## start Extracted records
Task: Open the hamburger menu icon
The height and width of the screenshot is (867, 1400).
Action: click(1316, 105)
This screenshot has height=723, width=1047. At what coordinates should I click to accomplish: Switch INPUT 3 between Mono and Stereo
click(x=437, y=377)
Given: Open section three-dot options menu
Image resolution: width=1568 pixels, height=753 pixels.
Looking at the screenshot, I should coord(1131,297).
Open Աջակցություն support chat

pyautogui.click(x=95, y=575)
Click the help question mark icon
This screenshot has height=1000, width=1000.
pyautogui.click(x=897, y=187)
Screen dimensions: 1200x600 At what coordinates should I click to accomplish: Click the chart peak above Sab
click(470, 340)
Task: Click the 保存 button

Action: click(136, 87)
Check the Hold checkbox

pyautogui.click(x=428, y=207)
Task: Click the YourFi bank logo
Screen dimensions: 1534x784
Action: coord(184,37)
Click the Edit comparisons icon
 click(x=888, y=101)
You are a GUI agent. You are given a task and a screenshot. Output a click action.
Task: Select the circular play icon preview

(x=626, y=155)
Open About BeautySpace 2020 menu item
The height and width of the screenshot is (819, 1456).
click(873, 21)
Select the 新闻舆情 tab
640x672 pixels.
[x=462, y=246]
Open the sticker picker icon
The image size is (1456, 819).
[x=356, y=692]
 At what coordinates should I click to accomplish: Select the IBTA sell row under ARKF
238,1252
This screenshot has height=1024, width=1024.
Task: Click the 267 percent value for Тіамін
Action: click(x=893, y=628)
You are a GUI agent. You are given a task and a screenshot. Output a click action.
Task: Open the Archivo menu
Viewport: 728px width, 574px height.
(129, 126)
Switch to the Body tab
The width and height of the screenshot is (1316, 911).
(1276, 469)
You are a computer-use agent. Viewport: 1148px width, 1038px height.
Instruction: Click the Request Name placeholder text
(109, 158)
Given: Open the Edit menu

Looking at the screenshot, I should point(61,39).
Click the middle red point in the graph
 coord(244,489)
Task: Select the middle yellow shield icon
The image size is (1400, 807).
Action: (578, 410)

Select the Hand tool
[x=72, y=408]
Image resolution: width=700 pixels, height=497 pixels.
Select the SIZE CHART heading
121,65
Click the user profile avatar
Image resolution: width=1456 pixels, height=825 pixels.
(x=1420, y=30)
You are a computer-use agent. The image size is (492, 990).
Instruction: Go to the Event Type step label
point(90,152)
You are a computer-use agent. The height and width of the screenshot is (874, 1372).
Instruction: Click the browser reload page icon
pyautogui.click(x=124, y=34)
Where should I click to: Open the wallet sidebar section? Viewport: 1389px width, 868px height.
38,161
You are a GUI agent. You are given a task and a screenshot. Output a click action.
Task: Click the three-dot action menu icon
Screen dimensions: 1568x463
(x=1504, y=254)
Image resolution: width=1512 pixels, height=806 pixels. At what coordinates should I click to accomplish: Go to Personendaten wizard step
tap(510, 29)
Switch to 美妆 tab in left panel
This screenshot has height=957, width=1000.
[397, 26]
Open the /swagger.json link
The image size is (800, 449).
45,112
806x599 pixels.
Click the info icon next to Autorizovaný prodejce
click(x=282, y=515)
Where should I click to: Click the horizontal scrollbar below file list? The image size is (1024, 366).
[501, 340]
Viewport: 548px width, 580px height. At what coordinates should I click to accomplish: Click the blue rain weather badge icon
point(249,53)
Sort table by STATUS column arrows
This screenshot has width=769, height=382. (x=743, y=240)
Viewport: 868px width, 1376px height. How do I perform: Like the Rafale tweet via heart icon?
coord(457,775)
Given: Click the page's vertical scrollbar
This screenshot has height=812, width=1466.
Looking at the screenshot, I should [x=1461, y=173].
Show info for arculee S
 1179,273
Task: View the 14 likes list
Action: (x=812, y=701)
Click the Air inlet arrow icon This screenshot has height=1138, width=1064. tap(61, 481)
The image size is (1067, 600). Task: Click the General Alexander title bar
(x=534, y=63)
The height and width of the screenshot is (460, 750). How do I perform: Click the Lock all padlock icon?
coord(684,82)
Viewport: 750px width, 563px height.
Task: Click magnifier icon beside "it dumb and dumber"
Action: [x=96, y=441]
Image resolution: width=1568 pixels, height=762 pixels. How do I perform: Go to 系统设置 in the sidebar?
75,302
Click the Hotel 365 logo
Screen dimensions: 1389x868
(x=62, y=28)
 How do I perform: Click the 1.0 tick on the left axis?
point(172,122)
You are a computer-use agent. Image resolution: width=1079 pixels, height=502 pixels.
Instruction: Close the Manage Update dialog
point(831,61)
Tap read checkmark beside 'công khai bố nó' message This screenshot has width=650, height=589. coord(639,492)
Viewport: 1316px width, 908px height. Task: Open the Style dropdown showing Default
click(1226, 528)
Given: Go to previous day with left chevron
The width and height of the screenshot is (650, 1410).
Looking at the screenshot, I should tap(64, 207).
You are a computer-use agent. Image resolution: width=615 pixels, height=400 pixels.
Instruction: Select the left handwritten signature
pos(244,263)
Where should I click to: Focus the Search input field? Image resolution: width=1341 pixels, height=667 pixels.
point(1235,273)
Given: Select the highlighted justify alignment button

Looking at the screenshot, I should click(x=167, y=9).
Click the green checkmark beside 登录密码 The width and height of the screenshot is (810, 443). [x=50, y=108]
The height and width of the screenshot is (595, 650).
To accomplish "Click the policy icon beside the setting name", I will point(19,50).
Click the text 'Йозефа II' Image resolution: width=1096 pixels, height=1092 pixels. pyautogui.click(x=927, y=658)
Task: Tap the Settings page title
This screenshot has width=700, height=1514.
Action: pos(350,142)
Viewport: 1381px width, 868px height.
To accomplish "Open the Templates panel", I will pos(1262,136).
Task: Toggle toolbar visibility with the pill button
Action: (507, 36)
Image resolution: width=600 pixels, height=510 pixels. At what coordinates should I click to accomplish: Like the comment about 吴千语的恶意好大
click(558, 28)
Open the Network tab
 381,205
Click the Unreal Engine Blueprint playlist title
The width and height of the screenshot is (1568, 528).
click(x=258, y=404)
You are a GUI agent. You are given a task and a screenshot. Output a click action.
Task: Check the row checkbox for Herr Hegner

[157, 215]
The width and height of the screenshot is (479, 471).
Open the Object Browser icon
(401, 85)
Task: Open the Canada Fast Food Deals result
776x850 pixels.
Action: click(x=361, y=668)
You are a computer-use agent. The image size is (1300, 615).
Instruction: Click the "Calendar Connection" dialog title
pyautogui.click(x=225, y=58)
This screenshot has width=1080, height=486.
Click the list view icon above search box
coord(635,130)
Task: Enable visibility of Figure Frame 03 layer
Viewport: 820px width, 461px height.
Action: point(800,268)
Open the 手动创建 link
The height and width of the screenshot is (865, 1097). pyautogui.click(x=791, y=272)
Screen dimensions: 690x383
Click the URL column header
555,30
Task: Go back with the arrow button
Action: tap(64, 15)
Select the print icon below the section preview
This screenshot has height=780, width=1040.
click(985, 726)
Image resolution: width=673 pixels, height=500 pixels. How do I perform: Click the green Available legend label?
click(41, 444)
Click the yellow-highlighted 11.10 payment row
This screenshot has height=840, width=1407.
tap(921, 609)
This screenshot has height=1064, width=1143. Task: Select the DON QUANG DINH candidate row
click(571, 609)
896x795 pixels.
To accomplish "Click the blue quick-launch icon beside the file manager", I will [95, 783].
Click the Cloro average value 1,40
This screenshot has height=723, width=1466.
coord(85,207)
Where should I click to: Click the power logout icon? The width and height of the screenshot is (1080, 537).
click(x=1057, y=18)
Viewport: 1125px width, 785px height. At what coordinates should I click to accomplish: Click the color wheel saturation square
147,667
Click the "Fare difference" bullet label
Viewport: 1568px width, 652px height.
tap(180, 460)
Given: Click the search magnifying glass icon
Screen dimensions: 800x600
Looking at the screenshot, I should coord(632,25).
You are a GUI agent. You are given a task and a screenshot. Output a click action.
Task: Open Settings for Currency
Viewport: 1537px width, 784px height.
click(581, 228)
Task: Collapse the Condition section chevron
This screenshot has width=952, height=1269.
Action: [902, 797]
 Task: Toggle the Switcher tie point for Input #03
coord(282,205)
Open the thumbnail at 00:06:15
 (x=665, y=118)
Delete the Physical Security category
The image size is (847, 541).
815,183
## end Extracted records
Exercise: Express the lines from the start through the line containing "pyautogui.click(x=428, y=207)" as a numbered list, leaving out blank lines.

Solution to this exercise:
1. Task: Open the hamburger menu icon
2. The height and width of the screenshot is (867, 1400).
3. Action: click(1316, 105)
4. This screenshot has height=723, width=1047. At what coordinates should I click to accomplish: Switch INPUT 3 between Mono and Stereo
5. click(x=437, y=377)
6. Given: Open section three-dot options menu
7. Image resolution: width=1568 pixels, height=753 pixels.
8. Looking at the screenshot, I should coord(1131,297).
9. Open Աջակցություն support chat
10. pyautogui.click(x=95, y=575)
11. Click the help question mark icon
12. This screenshot has height=1000, width=1000.
13. pyautogui.click(x=897, y=187)
14. Screen dimensions: 1200x600 At what coordinates should I click to accomplish: Click the chart peak above Sab
15. click(470, 340)
16. Task: Click the 保存 button
17. Action: click(136, 87)
18. Check the Hold checkbox
19. pyautogui.click(x=428, y=207)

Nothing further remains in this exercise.